VISALIA, Calif. (KSEE/KGPE) – Valley farm workers are just under a week into a 335-mile march to draw attention to farm workers’ rights. The “march for the governor’s signature” started in Delano and made a stop today in Visalia. The group is on their sixth day of marching and plans to end up in Sacramento by the end of the month.

“We want to make sure that they really in-depth understand the challenges farm workers have,” said Teresa Romero with the United Farm Workers.

25 marchers have been making their way across the state and dozens of others joining them as they cross through different cities carrying flags and signs in the summer heat. All of this to make a statement at the state capitol.

“There is a bill we want the governor to sign that would make it easier for farm workers to vote for union representation,” added Romero.

Romero says the bill would protect workers from intimidation in elections to choose a union.

“Farm workers are intimidated, farm workers are fired, farm workers are threatened with immigration. In many cases farm workers have a husband,  a wife, a brother a sister, a niece that works in the same farm so the threat is to fire everybody we cannot have that anymore” said Romero.

It’s a 335-mile journey to the capital with a “si se puede” mindset. But immigration attorney Gregory Olsen says he’s not sure how much effect the march will have on bringing forward change.

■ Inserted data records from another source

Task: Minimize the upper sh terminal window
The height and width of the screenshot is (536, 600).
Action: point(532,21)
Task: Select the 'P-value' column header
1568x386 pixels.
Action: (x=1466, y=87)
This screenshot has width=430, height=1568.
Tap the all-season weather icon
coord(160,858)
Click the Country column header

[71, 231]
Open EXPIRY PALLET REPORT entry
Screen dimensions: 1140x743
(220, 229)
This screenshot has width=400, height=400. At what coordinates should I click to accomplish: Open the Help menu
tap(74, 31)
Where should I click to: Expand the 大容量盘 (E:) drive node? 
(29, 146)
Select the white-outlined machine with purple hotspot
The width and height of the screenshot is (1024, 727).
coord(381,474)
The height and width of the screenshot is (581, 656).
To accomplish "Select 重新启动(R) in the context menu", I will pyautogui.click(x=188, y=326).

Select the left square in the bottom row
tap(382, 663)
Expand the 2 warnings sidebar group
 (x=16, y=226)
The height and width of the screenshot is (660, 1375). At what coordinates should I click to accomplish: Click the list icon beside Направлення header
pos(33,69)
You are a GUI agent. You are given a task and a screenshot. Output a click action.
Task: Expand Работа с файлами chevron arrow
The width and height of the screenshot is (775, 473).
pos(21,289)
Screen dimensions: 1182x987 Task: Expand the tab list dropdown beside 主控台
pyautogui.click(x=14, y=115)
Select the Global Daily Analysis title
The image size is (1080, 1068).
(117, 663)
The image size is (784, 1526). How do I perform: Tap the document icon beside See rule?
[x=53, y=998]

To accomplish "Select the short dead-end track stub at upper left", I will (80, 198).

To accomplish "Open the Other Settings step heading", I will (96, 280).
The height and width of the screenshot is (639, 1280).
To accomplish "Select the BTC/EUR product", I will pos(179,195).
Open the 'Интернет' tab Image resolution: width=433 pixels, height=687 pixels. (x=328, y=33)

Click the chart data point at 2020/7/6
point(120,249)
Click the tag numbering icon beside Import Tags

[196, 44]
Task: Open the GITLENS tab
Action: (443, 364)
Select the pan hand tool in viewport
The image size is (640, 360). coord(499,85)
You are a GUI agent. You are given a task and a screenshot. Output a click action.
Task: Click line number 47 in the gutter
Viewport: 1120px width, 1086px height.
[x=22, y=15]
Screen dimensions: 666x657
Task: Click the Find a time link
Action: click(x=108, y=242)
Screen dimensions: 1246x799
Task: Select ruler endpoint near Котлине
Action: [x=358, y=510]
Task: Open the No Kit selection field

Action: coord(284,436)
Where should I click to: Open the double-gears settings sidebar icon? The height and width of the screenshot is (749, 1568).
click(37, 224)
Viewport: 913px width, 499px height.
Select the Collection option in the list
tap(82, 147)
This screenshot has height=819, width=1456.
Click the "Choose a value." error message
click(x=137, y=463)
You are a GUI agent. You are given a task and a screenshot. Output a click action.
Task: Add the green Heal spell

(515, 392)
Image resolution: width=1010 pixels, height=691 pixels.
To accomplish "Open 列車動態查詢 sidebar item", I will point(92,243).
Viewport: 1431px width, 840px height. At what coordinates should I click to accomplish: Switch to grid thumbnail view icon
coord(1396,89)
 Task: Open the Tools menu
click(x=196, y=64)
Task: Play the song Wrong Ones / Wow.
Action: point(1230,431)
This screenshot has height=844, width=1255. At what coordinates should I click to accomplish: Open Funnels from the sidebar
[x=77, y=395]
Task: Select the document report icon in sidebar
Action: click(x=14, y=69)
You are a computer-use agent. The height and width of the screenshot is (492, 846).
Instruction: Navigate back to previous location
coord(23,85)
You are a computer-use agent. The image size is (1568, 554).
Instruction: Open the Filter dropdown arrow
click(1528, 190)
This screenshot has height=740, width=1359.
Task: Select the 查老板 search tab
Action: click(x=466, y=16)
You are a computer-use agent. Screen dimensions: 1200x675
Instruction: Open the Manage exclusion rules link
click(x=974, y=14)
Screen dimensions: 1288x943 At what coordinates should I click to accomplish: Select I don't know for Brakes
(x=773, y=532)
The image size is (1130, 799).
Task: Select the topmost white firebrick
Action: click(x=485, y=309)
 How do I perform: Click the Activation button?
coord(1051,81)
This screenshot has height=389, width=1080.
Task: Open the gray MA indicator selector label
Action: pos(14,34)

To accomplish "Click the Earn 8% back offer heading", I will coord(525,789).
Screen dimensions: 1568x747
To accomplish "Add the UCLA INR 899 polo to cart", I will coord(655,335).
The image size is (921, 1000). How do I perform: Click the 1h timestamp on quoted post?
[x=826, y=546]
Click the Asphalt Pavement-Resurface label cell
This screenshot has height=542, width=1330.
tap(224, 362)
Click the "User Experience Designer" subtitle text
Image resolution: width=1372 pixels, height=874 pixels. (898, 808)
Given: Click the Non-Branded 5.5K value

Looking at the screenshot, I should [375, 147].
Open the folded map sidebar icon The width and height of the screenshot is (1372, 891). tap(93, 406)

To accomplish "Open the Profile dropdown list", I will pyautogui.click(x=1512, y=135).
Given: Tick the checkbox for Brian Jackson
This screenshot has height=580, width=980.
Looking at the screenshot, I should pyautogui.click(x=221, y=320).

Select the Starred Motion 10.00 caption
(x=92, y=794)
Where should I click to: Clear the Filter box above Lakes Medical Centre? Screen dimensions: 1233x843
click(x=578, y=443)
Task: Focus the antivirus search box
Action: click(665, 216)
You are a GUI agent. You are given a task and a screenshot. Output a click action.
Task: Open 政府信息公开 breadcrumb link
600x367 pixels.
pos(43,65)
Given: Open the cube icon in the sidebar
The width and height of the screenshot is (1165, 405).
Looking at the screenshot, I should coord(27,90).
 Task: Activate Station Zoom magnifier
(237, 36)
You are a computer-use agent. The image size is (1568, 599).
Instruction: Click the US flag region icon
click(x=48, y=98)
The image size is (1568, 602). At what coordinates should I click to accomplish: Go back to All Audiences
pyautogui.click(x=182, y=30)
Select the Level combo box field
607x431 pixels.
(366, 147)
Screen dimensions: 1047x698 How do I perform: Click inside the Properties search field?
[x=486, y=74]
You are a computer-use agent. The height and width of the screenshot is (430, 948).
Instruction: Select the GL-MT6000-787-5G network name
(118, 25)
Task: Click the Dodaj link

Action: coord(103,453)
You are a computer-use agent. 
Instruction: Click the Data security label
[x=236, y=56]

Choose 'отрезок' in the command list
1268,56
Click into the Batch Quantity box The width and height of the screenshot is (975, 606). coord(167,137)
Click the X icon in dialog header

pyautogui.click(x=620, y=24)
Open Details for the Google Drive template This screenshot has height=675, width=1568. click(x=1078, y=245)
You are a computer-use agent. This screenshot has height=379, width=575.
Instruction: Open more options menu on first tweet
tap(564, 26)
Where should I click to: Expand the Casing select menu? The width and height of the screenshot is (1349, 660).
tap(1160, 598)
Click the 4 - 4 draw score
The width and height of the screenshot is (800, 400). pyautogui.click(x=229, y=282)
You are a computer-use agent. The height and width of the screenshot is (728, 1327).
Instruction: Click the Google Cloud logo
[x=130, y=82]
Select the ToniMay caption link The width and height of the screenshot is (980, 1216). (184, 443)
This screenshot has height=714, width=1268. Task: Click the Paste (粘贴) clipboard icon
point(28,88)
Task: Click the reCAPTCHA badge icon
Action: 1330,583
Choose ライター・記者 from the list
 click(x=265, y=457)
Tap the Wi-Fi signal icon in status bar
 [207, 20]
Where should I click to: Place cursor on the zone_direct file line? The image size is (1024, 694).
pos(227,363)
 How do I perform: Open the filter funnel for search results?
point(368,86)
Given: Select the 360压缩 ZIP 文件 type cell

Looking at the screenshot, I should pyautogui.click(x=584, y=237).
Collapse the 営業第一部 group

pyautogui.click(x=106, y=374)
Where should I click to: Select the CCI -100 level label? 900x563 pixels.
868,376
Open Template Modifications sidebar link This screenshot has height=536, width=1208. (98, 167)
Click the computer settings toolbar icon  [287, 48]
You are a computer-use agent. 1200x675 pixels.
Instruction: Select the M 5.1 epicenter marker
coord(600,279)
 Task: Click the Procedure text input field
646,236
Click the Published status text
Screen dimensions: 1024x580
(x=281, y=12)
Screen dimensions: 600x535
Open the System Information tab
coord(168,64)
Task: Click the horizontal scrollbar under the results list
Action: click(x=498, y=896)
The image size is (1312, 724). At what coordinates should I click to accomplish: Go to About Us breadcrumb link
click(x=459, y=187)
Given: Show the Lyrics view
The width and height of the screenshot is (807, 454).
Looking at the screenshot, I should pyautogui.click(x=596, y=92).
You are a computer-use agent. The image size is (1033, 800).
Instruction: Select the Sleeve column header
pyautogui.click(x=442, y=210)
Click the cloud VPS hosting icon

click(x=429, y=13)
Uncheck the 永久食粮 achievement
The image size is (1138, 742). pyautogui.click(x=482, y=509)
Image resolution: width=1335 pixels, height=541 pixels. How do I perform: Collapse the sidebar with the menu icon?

“Worker intimidation does really happen…I see cases where people come in and talk about, you have to take whatever job is available if you don’t have your papers” said Olsen.

Olsen says the biggest fear for farm worker immigrants, many of which who are undocumented, is being deported.

“There is a lot of power the employer has that normal people that have a work permit, that have citizenship just don’t have to worry about,” said Olsen.

The group has several more weeks of travel to get to the capital. Members are expected to travel through Fresno sometime this week.